Here, then, at the heart of things, I propose to write to The Double Dealer, and to mix praise with blame and comment with criticism, as I mix my poetical allusions, recklessly.
Seriously, the number of Chicagoans who have done noteworthy things, or one way or another have been honored for achievement, within recent weeks, is significant of something, and, thank you, significant of Chicago.
Lee Masters has published "Mitch Miller," hailed as a classic of the "Tom Sawyer" school, and Floyd Dell, formerly literary critic of the Chicago Post, has published "Moon-Calf." About both these novels, the best critics have said enthusiastic things, and there can be little doubt that they belong to our permanent literature.
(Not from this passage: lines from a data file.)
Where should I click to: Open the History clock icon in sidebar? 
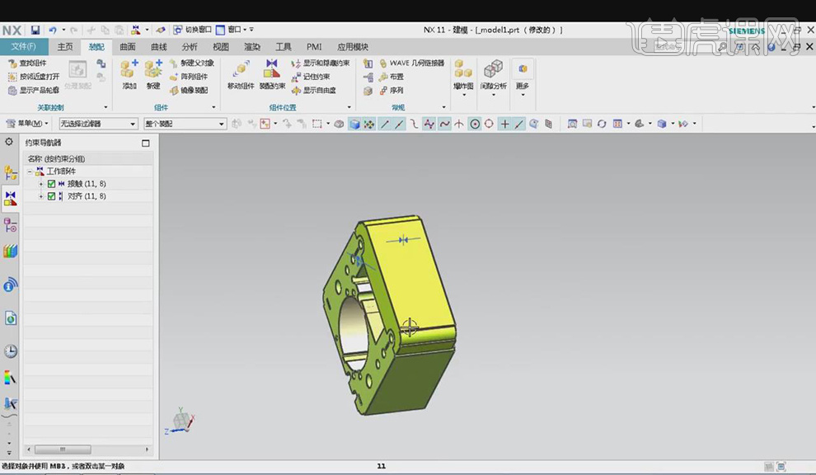[10, 351]

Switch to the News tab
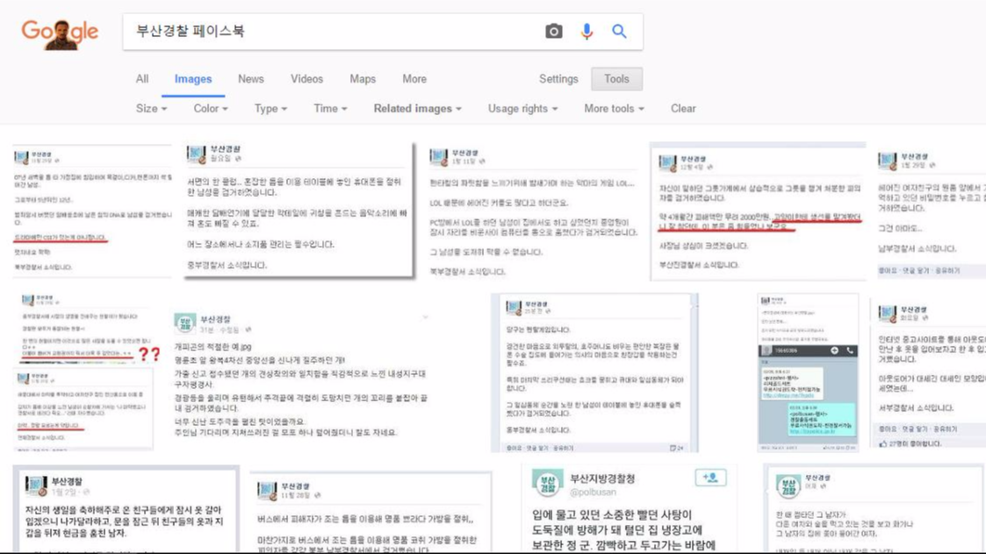[x=250, y=79]
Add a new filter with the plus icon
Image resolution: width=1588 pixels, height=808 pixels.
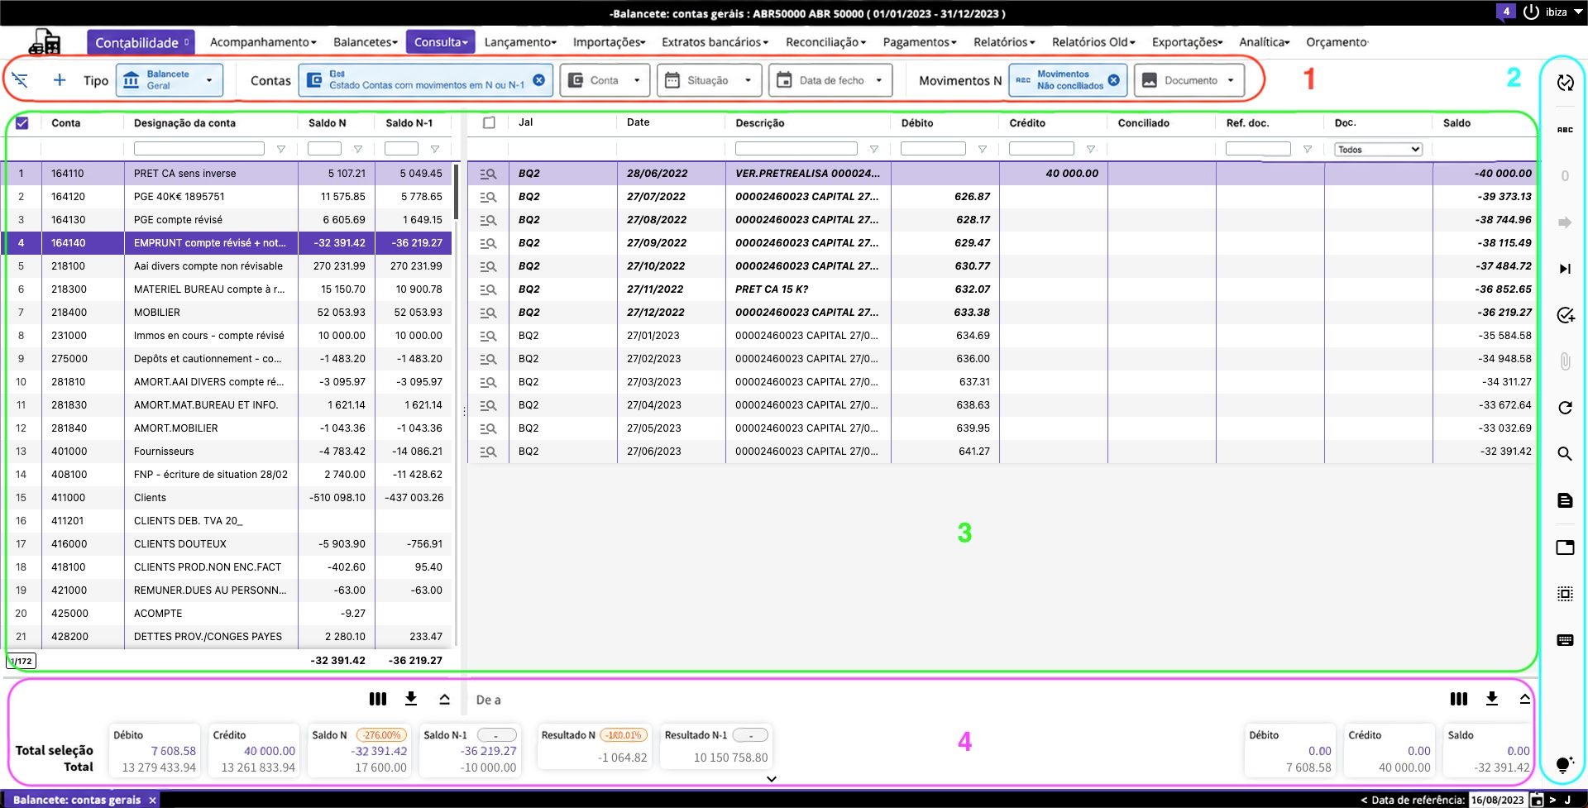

Dell is a New Yorker just now, and editor of The Liberator, but that his heart turns backward is evidenced by his "Moon-Calf," which, I think, is significant of these novels.
In poetry, Carl Sandburg, writing with his early gusto, has given us his third and perhaps his most powerful collection of verses, "Smoke and Steel," and Masters' "Domesday Book" has also been released by publishers. This latter volume is tremendous, and is rather a return to the author's "Spoon River" manner. Somewhere in its depths, a shrewd and ultra-modern bookseller furtively pointed out to me certain lines which, in his opinion, might allow of cataloguing the work under the caption "Facetiae." He chuckled obscenely; and I let him live out of sheer good nature, for I had sold an essay that day; but this sort of thing should be expunged from the human record. It was some such ass who brought about the suppression of "Jurgen," in New York, and who will turn with a leer, doubtless, when my own unwritten novel comes from the press.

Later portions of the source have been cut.